Immunization against the coronavirus disease 2019 (COVID-19) began in January 2021 in Iran; nonetheless, due to a lack of vaccination among children under 12, this age group is still at risk of SARS-CoV-2 infection and its complications.

Case presentation

SARS-CoV-2 infection was diagnosed in a 6-year-old girl who had previously been healthy but had developed a fever and pancytopenia. The bone marrow aspiration/biopsy demonstrated just hypocellular marrow without signs of leukemia. She was worked up for primary and secondary causes of pancytopenia.
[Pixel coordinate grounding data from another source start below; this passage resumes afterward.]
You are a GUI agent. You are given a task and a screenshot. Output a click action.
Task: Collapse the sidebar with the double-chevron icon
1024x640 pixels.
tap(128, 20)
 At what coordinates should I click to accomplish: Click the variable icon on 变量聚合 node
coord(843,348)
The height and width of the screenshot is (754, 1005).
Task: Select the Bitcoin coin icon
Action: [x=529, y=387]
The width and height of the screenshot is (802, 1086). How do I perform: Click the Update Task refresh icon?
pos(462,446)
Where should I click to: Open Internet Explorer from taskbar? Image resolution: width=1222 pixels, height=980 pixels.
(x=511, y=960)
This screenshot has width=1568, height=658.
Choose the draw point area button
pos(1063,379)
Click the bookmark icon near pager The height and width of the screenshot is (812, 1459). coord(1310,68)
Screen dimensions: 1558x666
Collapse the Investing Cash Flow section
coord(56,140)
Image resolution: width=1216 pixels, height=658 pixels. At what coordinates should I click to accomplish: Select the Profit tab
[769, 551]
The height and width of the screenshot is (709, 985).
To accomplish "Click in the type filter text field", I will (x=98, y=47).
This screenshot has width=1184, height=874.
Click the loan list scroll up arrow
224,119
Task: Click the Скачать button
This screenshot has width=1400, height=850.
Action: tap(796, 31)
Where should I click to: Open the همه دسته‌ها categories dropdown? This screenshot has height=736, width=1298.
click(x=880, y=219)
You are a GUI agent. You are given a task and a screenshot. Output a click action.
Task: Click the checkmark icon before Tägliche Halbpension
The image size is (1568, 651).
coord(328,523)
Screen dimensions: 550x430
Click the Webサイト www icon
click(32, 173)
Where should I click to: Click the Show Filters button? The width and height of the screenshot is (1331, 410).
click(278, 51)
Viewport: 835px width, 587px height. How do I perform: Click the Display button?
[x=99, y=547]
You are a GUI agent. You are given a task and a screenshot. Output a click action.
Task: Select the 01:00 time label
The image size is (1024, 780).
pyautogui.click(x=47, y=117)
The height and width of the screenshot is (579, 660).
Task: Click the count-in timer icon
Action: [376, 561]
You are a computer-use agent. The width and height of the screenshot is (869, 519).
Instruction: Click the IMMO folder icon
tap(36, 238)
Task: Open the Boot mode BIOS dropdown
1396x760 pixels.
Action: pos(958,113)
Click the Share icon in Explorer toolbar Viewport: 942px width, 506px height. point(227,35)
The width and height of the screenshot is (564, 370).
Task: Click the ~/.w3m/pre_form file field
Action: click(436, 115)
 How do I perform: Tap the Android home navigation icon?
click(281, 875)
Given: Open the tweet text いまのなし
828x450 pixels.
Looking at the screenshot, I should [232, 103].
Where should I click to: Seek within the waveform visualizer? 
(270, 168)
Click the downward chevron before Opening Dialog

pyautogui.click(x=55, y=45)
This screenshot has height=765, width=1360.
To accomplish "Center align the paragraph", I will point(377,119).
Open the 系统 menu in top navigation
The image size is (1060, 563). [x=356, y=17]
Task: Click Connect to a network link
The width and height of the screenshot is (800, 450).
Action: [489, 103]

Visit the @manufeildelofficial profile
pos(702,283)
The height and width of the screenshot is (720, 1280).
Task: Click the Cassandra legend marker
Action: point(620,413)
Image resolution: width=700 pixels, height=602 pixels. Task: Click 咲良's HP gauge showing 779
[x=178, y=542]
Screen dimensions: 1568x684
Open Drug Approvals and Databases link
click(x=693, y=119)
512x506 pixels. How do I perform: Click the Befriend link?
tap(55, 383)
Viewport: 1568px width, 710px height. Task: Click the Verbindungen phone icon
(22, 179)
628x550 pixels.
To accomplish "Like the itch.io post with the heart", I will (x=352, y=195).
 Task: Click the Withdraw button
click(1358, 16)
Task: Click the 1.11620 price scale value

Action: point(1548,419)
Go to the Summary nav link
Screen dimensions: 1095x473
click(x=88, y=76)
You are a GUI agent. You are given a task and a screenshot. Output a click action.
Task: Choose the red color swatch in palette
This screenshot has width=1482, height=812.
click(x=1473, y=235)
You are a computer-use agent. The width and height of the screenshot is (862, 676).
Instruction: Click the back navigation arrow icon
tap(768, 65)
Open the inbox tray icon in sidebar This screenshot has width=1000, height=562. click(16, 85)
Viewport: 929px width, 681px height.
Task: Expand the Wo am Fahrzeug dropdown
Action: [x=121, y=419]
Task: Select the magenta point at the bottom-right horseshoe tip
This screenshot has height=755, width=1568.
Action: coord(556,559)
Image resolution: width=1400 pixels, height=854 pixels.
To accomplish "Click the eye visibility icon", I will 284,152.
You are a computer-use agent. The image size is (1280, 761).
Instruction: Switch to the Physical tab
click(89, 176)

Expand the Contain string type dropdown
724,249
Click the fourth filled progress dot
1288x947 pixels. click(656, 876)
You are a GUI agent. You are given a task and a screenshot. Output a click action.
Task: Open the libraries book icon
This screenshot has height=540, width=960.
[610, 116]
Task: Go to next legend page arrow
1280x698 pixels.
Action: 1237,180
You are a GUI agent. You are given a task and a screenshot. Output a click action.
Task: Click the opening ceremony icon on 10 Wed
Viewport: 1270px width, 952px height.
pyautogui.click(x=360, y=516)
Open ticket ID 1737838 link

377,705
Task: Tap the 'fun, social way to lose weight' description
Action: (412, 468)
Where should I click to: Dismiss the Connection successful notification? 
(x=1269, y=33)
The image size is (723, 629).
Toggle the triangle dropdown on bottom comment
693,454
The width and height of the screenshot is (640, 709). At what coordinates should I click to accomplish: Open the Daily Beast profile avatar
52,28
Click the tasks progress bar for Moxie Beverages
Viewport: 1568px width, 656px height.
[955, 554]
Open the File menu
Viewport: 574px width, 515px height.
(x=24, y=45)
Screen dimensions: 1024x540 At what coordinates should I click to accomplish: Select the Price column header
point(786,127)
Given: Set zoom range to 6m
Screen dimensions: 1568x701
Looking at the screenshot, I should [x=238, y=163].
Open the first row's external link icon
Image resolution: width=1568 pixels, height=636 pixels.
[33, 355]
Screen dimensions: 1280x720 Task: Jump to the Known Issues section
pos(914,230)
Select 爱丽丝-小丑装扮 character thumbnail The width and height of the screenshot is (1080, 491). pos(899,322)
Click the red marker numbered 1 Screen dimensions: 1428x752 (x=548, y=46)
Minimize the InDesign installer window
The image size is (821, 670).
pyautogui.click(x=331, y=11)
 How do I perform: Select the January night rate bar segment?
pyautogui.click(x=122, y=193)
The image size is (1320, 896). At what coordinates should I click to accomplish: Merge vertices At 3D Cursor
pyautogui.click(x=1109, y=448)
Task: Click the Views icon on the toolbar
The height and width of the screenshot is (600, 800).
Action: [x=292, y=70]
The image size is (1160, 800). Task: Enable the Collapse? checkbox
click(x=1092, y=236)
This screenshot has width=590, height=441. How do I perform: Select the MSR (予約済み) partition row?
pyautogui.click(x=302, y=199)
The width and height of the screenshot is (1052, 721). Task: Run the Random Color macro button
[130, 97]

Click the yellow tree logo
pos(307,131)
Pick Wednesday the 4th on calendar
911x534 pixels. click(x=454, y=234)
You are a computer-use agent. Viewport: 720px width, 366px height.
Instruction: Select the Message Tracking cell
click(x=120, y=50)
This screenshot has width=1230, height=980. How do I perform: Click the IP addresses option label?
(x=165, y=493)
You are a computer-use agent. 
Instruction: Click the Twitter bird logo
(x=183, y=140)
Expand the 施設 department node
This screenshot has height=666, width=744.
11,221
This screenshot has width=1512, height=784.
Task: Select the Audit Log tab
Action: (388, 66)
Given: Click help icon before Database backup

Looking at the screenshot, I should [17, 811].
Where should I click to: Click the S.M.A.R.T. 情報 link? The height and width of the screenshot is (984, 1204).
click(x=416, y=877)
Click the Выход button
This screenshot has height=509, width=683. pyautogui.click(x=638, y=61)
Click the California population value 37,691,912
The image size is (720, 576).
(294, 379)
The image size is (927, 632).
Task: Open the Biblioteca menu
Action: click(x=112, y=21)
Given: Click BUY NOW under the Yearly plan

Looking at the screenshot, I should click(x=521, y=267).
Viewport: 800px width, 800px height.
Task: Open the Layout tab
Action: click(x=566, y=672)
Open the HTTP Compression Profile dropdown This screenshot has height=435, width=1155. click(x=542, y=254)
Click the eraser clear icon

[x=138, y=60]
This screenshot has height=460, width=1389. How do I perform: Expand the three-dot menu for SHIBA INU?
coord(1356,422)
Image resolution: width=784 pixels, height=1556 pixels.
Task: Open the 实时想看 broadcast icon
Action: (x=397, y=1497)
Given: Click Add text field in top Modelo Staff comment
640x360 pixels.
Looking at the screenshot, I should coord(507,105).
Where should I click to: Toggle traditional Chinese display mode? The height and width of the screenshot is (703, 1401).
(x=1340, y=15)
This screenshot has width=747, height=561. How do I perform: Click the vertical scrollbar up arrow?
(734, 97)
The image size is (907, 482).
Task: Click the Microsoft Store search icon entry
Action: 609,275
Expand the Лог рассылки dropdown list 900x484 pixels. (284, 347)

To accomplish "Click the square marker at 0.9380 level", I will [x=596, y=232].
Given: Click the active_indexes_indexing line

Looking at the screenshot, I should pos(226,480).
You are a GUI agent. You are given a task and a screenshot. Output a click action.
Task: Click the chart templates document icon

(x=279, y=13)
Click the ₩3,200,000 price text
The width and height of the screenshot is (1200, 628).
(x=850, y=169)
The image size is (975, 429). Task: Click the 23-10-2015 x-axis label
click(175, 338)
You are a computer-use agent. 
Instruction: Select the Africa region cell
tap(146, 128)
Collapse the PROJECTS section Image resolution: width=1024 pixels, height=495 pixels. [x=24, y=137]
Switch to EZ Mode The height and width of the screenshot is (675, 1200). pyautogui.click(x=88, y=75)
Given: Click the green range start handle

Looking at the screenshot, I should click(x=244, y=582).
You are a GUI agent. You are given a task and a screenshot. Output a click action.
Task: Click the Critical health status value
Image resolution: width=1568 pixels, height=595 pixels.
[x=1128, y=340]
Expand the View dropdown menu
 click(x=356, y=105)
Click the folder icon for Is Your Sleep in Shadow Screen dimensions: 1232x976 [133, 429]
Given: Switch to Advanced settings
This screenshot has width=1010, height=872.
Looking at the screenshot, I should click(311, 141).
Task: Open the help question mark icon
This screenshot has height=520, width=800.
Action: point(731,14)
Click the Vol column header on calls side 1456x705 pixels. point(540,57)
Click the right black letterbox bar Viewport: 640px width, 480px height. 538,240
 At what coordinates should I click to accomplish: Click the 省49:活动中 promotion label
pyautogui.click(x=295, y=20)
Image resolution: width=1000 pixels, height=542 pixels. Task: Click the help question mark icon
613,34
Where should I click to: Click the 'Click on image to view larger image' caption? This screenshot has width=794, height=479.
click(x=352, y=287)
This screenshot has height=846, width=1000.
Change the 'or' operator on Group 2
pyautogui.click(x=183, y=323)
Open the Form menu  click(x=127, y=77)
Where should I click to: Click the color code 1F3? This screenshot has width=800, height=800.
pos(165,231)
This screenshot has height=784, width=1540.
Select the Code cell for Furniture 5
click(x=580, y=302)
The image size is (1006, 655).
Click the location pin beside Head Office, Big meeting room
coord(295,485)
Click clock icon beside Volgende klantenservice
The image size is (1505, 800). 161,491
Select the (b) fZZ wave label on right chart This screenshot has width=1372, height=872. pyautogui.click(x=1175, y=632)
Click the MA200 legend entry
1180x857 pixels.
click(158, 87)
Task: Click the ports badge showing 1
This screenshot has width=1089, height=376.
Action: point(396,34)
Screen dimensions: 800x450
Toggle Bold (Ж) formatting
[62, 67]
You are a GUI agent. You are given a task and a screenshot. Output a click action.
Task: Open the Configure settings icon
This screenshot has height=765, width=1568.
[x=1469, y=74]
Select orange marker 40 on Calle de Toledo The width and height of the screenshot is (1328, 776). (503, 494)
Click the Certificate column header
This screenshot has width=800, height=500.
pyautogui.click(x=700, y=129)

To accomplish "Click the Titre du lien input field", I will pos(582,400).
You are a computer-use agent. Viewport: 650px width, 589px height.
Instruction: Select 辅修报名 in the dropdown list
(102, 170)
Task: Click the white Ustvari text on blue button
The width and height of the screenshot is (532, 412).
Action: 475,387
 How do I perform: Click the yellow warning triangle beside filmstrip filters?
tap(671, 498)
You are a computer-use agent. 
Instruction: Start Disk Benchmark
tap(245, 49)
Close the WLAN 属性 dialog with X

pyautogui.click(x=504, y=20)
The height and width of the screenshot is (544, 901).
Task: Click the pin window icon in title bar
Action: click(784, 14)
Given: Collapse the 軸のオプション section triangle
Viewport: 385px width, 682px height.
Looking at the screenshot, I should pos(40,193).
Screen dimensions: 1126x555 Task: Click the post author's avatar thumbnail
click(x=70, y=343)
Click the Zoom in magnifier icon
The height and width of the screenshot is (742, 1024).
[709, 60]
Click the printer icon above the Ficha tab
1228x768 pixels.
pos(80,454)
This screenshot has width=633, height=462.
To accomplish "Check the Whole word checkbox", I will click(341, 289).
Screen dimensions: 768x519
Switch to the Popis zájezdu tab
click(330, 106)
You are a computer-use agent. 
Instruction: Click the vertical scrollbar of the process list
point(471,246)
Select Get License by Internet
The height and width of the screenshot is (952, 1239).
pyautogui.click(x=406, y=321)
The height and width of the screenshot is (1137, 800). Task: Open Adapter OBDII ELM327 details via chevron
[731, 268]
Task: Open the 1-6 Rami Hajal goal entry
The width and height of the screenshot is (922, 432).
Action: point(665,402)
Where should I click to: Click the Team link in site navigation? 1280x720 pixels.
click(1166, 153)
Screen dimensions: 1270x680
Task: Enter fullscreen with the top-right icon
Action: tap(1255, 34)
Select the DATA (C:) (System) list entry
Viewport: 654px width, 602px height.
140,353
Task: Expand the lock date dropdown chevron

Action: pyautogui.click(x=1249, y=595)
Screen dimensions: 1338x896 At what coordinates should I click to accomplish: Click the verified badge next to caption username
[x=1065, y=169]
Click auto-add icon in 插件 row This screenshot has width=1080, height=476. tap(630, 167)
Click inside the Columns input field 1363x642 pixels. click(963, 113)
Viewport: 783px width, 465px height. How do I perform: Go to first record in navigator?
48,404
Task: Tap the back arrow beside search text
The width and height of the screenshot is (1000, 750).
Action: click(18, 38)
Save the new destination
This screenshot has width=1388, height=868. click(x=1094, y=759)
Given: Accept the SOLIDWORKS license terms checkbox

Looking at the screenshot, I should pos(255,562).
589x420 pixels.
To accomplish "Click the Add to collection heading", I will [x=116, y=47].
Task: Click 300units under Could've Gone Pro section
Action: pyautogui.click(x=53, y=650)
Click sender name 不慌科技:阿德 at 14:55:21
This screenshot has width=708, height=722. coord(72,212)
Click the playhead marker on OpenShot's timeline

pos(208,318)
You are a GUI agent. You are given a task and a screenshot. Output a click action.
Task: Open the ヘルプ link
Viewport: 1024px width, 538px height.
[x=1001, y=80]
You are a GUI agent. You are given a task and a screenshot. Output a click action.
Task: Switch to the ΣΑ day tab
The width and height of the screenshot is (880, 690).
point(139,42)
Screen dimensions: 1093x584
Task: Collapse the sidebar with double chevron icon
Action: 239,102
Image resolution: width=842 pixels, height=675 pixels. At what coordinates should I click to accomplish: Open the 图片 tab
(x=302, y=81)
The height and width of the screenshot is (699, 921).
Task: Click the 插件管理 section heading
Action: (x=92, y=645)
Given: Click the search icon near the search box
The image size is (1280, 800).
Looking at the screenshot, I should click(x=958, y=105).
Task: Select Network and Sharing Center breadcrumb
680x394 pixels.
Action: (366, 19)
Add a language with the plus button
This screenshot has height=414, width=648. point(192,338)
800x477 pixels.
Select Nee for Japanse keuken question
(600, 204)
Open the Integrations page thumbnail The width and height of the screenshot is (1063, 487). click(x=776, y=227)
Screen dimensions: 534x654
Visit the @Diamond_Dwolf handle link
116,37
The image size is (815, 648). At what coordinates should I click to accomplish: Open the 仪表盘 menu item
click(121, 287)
Except for a repeated reactive HIV antibody/Ag P24 assay, all test results were inconclusive. After a thorough diagnostic investigation, the cross-reactivity of the HIV antibody/Ag P24 test with SARS-CoV-2 antibodies was confirmed. The patient did not develop any COVID-19-related signs and symptoms, but she did get a severe invasive fungal infection and neutropenic enterocolitis. She died as a result of disseminated intravascular coagulopathy.

Conclusion

It is critical to recognize children infected with SARS-CoV-2 who exhibit atypical clinical manifestations of COVID-19, such as persistent pancytopenia. SARS-CoV-2 infection can cause severe and deadly consequences in children; thus, pediatricians should be aware of COVID-19’s unusual signs and symptoms mimicking other conditions such as aplastic anemia.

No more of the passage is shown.